- EXERCISE DESCRIPTION
Pick up the article on the Nat Adderley album You, Baby right after its last sentence and write the next section.

- DOCUMENT PASSAGE

Studio album by Nat Adderley
- Released: 1969
- Recorded: March 26–28 & April 4, 1968
- Studio: Van Gelder Studio, Englewood Cliffs, NJ
- Genre: Jazz
- Length: 36:09
- Label: CTI
- Producer: Creed Taylor

Nat Adderley chronology
| The Scavenger (1968) | You, Baby (1969) | Calling Out Loud (1968) |

= You, Baby =

You, Baby is an album by jazz cornetist Nat Adderley released on the CTI label featuring performances by Adderley with Jerome Richardson, Joe Zawinul, Ron Carter, and Grady Tate and an orchestra arranged and conducted by Bill Fischer.

==Reception==
The Allmusic review by Richard S. Ginell awarded the album 4½ stars calling it "A lovely, intensely musical album, well worth seeking out".

- RECORDS SUPPLIED

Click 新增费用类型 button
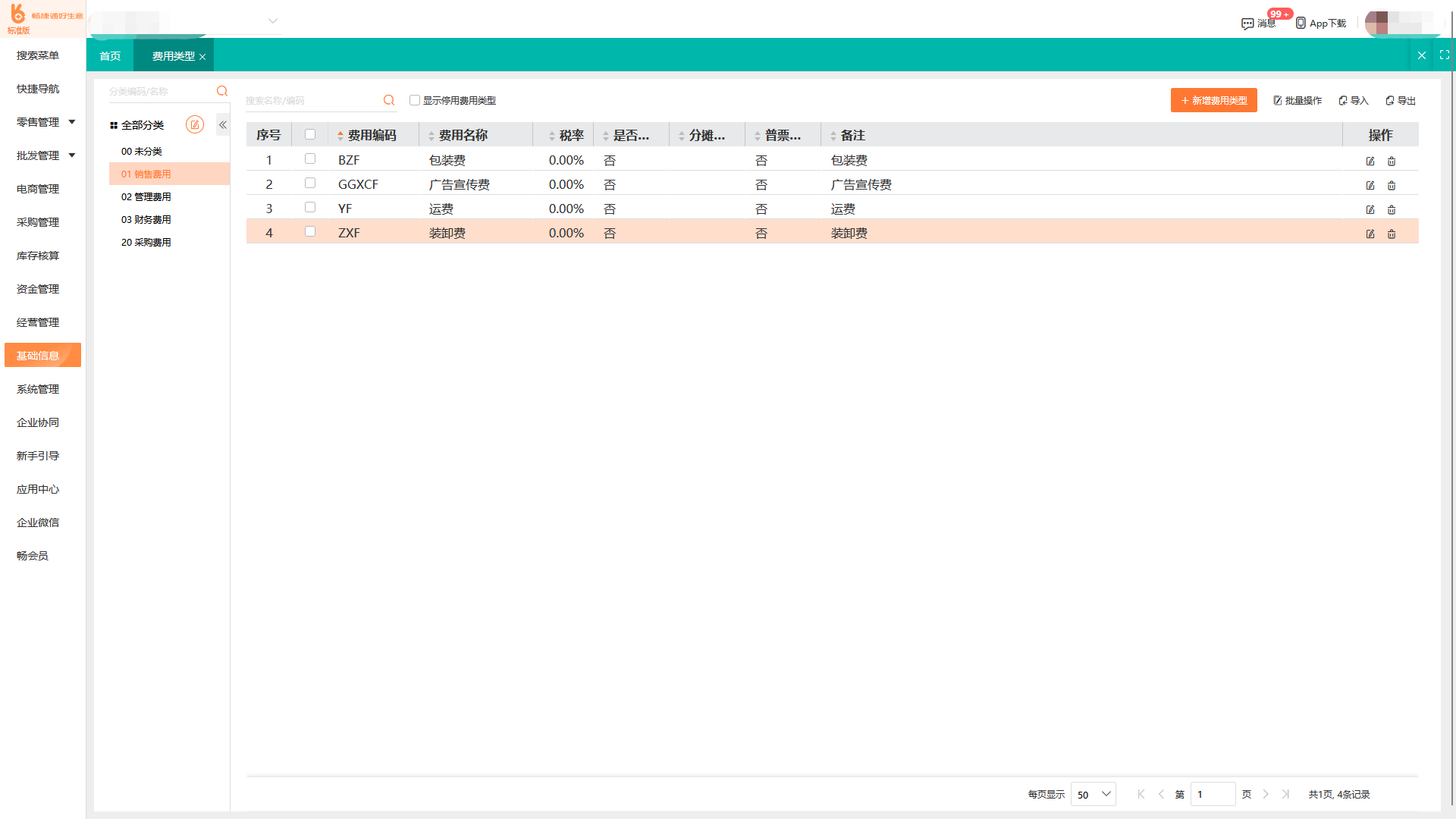This screenshot has width=1456, height=819. point(1214,99)
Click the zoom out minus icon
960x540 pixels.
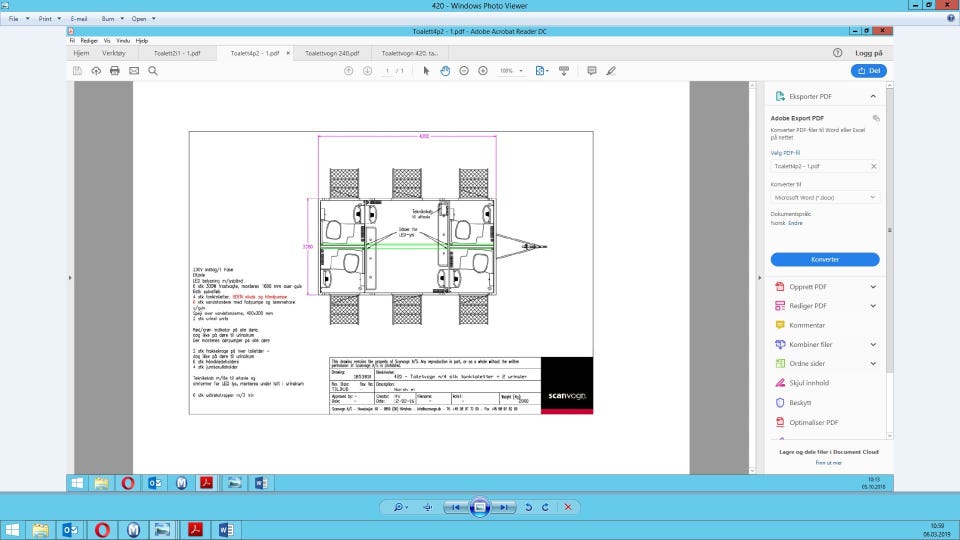click(x=464, y=71)
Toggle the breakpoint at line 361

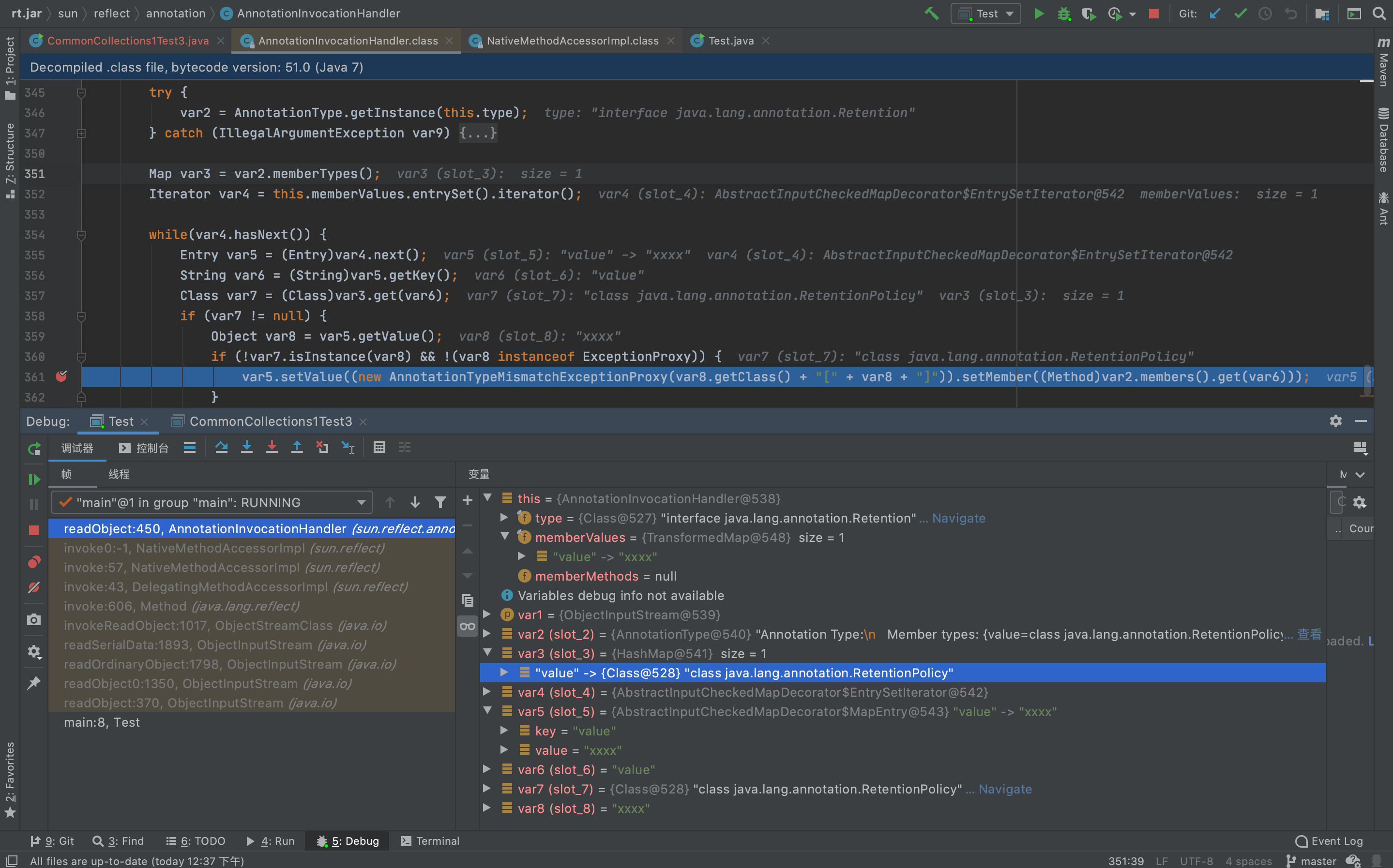(x=61, y=376)
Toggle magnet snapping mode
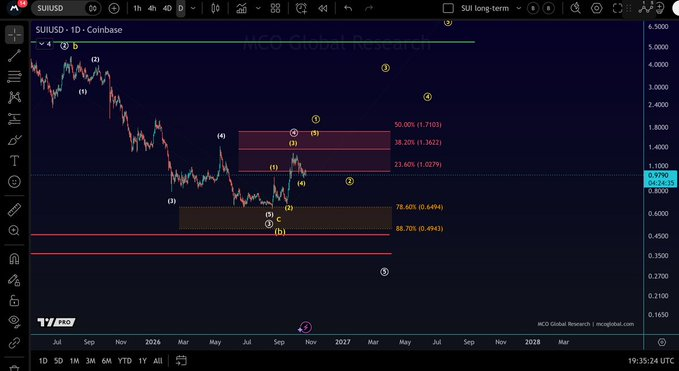Screen dimensions: 679x371 pyautogui.click(x=14, y=259)
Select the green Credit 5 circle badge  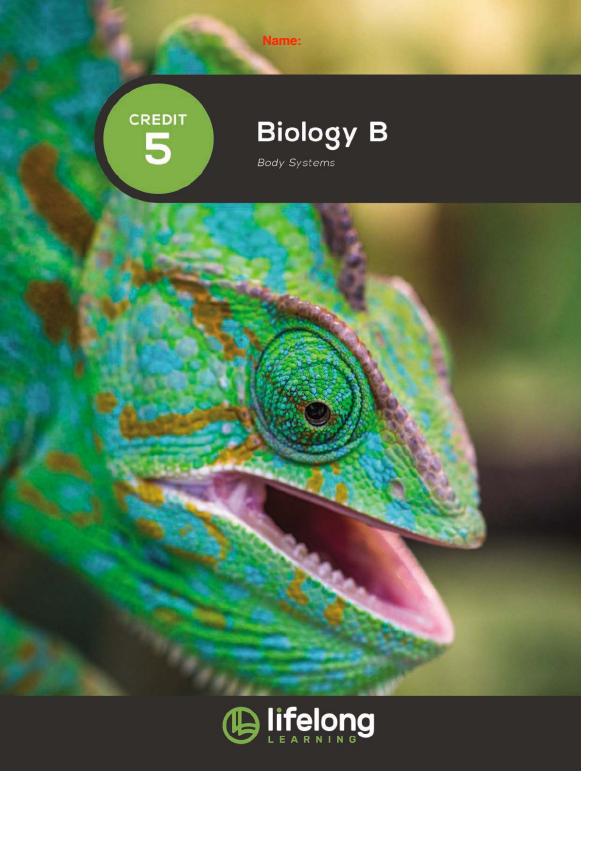point(158,139)
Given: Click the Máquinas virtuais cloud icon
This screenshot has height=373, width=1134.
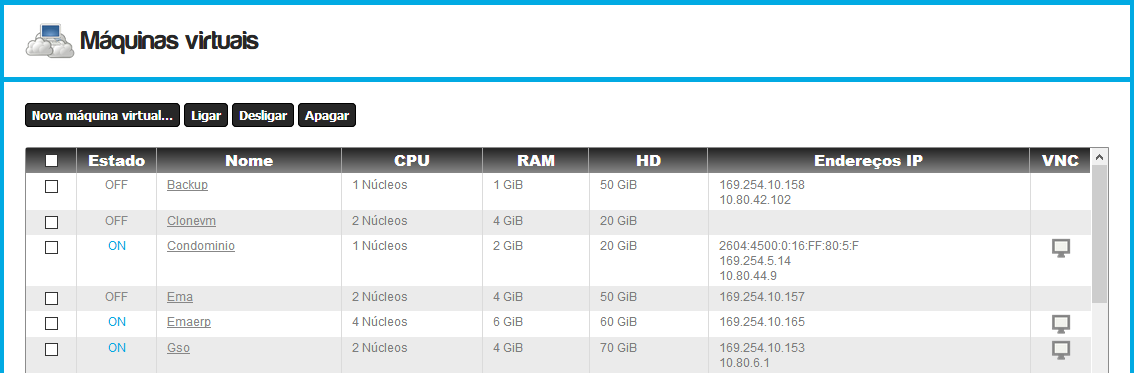Looking at the screenshot, I should click(x=49, y=41).
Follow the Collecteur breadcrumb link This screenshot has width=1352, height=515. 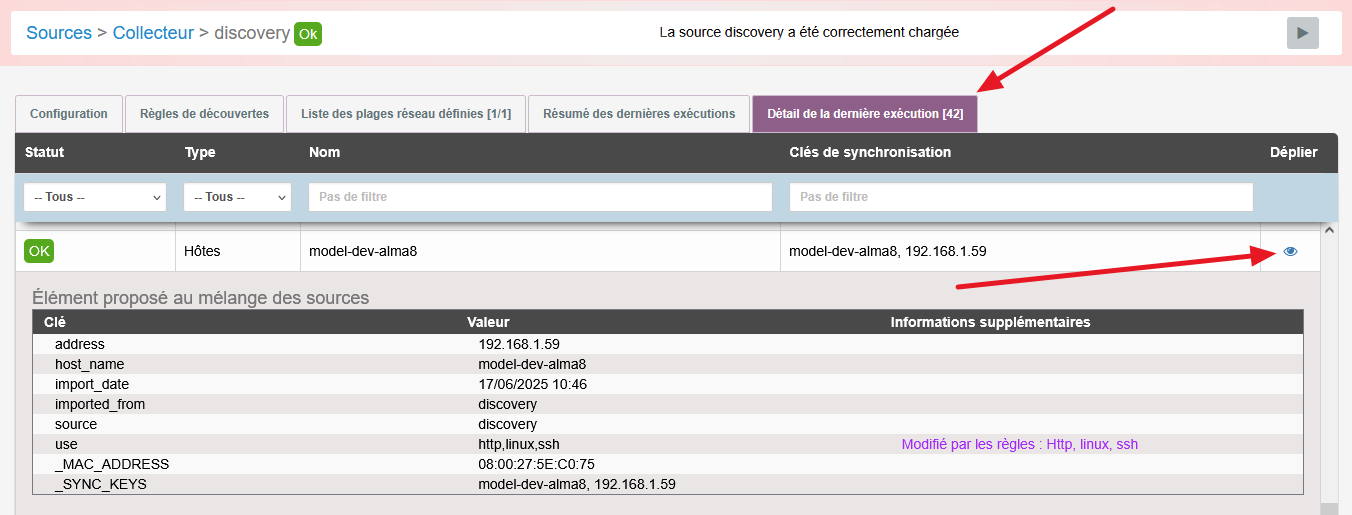153,33
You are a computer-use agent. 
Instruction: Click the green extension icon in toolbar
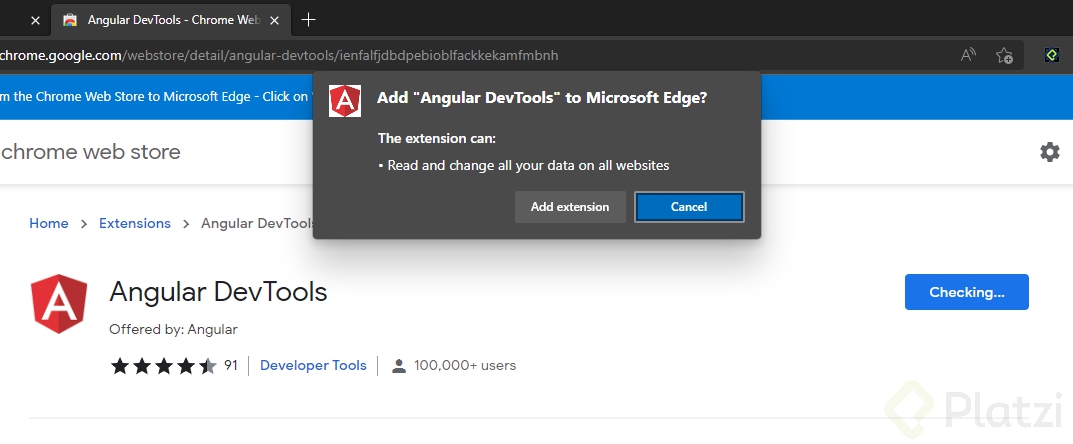pyautogui.click(x=1051, y=56)
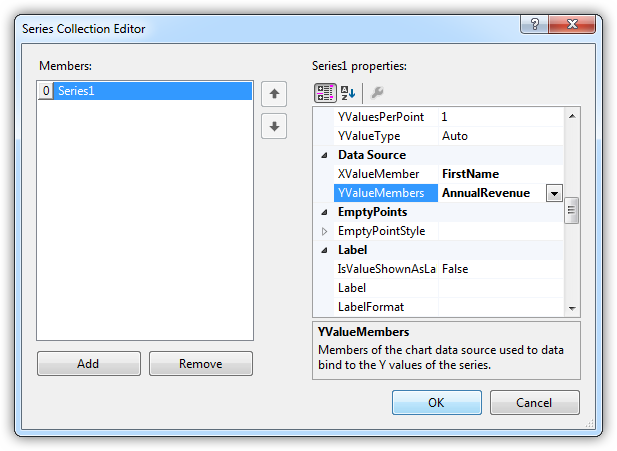This screenshot has height=451, width=617.
Task: Open Property Pages wrench icon
Action: point(377,93)
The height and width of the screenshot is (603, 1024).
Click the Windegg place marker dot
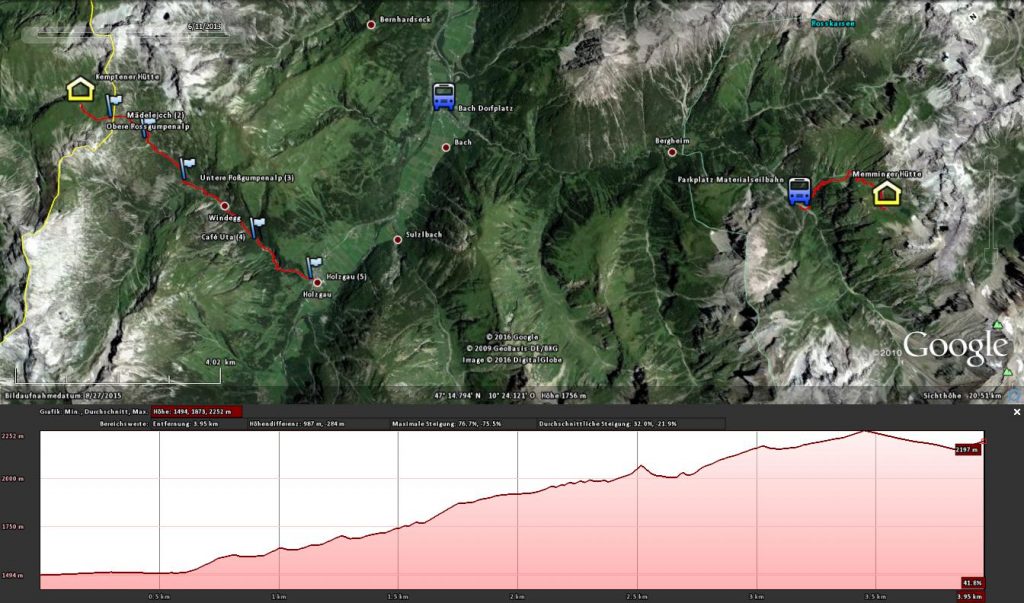coord(225,206)
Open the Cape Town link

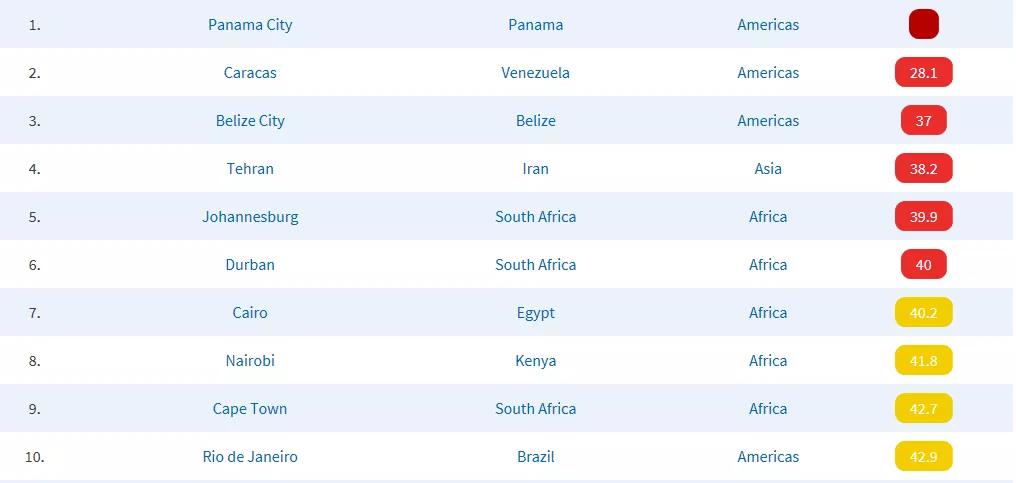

- THE RESPONSE
Professional ratings
Review scores
| Source | Rating |
| Allmusic | Star Half star |

==Track listing==
All compositions by Nat Adderley except as indicated
1. "You Baby" (Ivy Hunter, Jack Goga, Jeffrey Bowen) - 2:46
2. "By the Time I Get to Phoenix" (Jim Webb) - 3:20
3. "Electric Eel" - 4:58
4. "Early Chanson" [aka "Joe's Blues #1"] (Joe Zawinul) - 2:25
5. "Denise" (Wilson J. Turbinton, Earl J. Turbinton) - 3:59
6. "Early Minor" [aka "Joe's Untitled #2"] (Zawinul) - 3:45
7. "My Son" (Caiphus Semenya) - 4:28
8. "New Orleans" - 4:20
9. "Hang On In" (Eric Knight) - 3:31
10. "Halftime" (Nat Adderley, Julian "Cannonball" Adderley) - 2:39
- Recorded at Englewood Cliffs, New Jersey on March 26, 1968 (tracks 4 & 7), March 27, 1968 (tracks 3, 6 & 9), March 28, 1968 (tracks 2, 5, 8 & 10) and April 4, 1968 (track 1)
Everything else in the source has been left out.